Données issues d'un jeu de données:
-- -- --
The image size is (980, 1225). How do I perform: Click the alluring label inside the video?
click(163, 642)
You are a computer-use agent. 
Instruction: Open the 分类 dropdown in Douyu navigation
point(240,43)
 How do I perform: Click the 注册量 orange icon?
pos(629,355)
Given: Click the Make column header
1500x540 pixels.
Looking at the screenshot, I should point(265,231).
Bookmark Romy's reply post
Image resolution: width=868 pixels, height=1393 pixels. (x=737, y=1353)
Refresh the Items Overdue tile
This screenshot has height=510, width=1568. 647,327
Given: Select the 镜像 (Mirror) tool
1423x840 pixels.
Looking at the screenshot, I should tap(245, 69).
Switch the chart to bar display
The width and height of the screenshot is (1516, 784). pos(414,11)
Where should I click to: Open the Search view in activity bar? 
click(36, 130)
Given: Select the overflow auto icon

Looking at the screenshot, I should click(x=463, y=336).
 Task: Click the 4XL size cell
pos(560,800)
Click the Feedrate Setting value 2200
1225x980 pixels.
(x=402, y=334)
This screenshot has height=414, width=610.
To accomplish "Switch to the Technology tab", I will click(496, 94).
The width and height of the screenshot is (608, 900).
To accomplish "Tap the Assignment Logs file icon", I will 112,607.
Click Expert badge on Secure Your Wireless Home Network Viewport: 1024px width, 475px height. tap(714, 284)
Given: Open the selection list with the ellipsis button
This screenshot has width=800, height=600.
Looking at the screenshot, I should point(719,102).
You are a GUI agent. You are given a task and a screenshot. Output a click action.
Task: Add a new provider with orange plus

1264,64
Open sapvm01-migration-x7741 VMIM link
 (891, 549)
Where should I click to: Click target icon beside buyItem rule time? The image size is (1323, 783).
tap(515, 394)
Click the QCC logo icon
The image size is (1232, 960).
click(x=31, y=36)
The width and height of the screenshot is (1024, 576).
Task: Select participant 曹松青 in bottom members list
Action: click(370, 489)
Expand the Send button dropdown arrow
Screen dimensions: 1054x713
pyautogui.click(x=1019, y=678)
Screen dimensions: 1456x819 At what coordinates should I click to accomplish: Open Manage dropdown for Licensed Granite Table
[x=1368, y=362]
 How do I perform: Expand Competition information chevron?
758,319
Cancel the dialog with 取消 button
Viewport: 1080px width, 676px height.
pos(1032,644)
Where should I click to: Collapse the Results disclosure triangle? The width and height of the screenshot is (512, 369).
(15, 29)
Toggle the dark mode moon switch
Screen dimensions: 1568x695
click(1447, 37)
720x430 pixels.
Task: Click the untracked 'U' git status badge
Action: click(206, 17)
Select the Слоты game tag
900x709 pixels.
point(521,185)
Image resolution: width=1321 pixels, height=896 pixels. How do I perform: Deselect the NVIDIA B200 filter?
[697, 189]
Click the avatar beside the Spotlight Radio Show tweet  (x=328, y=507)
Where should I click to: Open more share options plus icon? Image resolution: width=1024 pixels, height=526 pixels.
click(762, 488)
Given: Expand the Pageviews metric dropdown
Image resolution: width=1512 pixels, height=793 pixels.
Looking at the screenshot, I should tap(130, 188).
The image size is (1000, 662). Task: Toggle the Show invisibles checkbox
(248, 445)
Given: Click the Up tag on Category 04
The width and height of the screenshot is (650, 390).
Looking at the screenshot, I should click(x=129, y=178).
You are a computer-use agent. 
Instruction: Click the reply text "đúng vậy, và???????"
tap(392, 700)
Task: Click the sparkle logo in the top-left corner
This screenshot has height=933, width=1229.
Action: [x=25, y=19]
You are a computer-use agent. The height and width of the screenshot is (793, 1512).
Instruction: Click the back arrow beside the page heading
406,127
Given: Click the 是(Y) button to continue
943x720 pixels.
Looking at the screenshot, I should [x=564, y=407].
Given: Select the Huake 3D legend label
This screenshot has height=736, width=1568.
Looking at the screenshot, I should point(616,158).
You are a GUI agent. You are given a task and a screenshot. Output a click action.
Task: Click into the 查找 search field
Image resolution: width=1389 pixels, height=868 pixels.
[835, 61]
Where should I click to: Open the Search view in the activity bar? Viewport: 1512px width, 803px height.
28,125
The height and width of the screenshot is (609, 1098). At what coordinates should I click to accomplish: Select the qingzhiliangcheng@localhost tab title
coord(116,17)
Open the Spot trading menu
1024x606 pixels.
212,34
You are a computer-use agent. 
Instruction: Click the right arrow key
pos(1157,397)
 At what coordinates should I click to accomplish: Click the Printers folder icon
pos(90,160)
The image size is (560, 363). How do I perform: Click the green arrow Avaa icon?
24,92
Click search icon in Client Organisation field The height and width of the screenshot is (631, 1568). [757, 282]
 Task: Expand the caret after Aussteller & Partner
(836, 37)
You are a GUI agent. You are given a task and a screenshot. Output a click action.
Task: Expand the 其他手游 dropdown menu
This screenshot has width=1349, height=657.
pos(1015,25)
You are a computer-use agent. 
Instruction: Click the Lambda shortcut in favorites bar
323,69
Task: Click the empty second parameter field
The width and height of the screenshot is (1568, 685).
-- -- --
Pouvez-vous réécrire ces lignes en substituant « symbol » à « icon » partout dans les données, sans rien modifier d'autre ?

The image size is (980, 1225). How do I perform: Click the alluring label inside the video?
click(163, 642)
You are a computer-use agent. 
Instruction: Open the 分类 dropdown in Douyu navigation
point(240,43)
 How do I perform: Click the 注册量 orange symbol?
pos(629,355)
Given: Click the Make column header
1500x540 pixels.
Looking at the screenshot, I should point(265,231).
Bookmark Romy's reply post
Image resolution: width=868 pixels, height=1393 pixels. (x=737, y=1353)
Refresh the Items Overdue tile
This screenshot has height=510, width=1568. 647,327
Given: Select the 镜像 (Mirror) tool
1423x840 pixels.
Looking at the screenshot, I should tap(245, 69).
Switch the chart to bar display
The width and height of the screenshot is (1516, 784). pos(414,11)
Where should I click to: Open the Search view in activity bar? 
click(36, 130)
Given: Select the overflow auto symbol

Looking at the screenshot, I should click(x=463, y=336).
 Task: Click the 4XL size cell
pos(560,800)
Click the Feedrate Setting value 2200
1225x980 pixels.
(x=402, y=334)
This screenshot has height=414, width=610.
To accomplish "Switch to the Technology tab", I will click(496, 94).
The width and height of the screenshot is (608, 900).
To accomplish "Tap the Assignment Logs file symbol", I will 112,607.
Click Expert badge on Secure Your Wireless Home Network Viewport: 1024px width, 475px height. tap(714, 284)
Given: Open the selection list with the ellipsis button
This screenshot has width=800, height=600.
Looking at the screenshot, I should point(719,102).
You are a GUI agent. You are given a task and a screenshot. Output a click action.
Task: Add a new provider with orange plus

1264,64
Open sapvm01-migration-x7741 VMIM link
 (891, 549)
Where should I click to: Click target symbol beside buyItem rule time? The image size is (1323, 783).
tap(515, 394)
Click the QCC logo symbol
The image size is (1232, 960).
click(x=31, y=36)
The width and height of the screenshot is (1024, 576).
Task: Select participant 曹松青 in bottom members list
Action: click(370, 489)
Expand the Send button dropdown arrow
Screen dimensions: 1054x713
pyautogui.click(x=1019, y=678)
Screen dimensions: 1456x819 At what coordinates should I click to accomplish: Open Manage dropdown for Licensed Granite Table
[x=1368, y=362]
 How do I perform: Expand Competition information chevron?
758,319
Cancel the dialog with 取消 button
Viewport: 1080px width, 676px height.
pos(1032,644)
Where should I click to: Collapse the Results disclosure triangle? The width and height of the screenshot is (512, 369).
(15, 29)
Toggle the dark mode moon switch
Screen dimensions: 1568x695
click(1447, 37)
720x430 pixels.
Task: Click the untracked 'U' git status badge
Action: click(206, 17)
Select the Слоты game tag
900x709 pixels.
point(521,185)
Image resolution: width=1321 pixels, height=896 pixels. How do I perform: Deselect the NVIDIA B200 filter?
[697, 189]
Click the avatar beside the Spotlight Radio Show tweet  (x=328, y=507)
Where should I click to: Open more share options plus symbol? Image resolution: width=1024 pixels, height=526 pixels.
click(762, 488)
Given: Expand the Pageviews metric dropdown
Image resolution: width=1512 pixels, height=793 pixels.
Looking at the screenshot, I should tap(130, 188).
The image size is (1000, 662). Task: Toggle the Show invisibles checkbox
(248, 445)
Given: Click the Up tag on Category 04
The width and height of the screenshot is (650, 390).
Looking at the screenshot, I should click(x=129, y=178).
You are a computer-use agent. 
Instruction: Click the reply text "đúng vậy, và???????"
tap(392, 700)
Task: Click the sparkle logo in the top-left corner
This screenshot has height=933, width=1229.
Action: [x=25, y=19]
You are a computer-use agent. The height and width of the screenshot is (793, 1512).
Instruction: Click the back arrow beside the page heading
406,127
Given: Click the 是(Y) button to continue
943x720 pixels.
Looking at the screenshot, I should [x=564, y=407].
Given: Select the Huake 3D legend label
This screenshot has height=736, width=1568.
Looking at the screenshot, I should point(616,158).
You are a GUI agent. You are given a task and a screenshot. Output a click action.
Task: Click into the 查找 search field
Image resolution: width=1389 pixels, height=868 pixels.
[835, 61]
Where should I click to: Open the Search view in the activity bar? Viewport: 1512px width, 803px height.
28,125
The height and width of the screenshot is (609, 1098). At what coordinates should I click to accomplish: Select the qingzhiliangcheng@localhost tab title
coord(116,17)
Open the Spot trading menu
1024x606 pixels.
212,34
You are a computer-use agent. 
Instruction: Click the right arrow key
pos(1157,397)
 At what coordinates should I click to accomplish: Click the Printers folder symbol
pos(90,160)
The image size is (560, 363). How do I perform: Click the green arrow Avaa symbol?
24,92
Click search symbol in Client Organisation field The height and width of the screenshot is (631, 1568). [757, 282]
 Task: Expand the caret after Aussteller & Partner
(836, 37)
You are a GUI agent. You are given a task and a screenshot. Output a click action.
Task: Expand the 其他手游 dropdown menu
This screenshot has width=1349, height=657.
pos(1015,25)
You are a computer-use agent. 
Instruction: Click the Lambda shortcut in favorites bar
323,69
Task: Click the empty second parameter field
The width and height of the screenshot is (1568, 685).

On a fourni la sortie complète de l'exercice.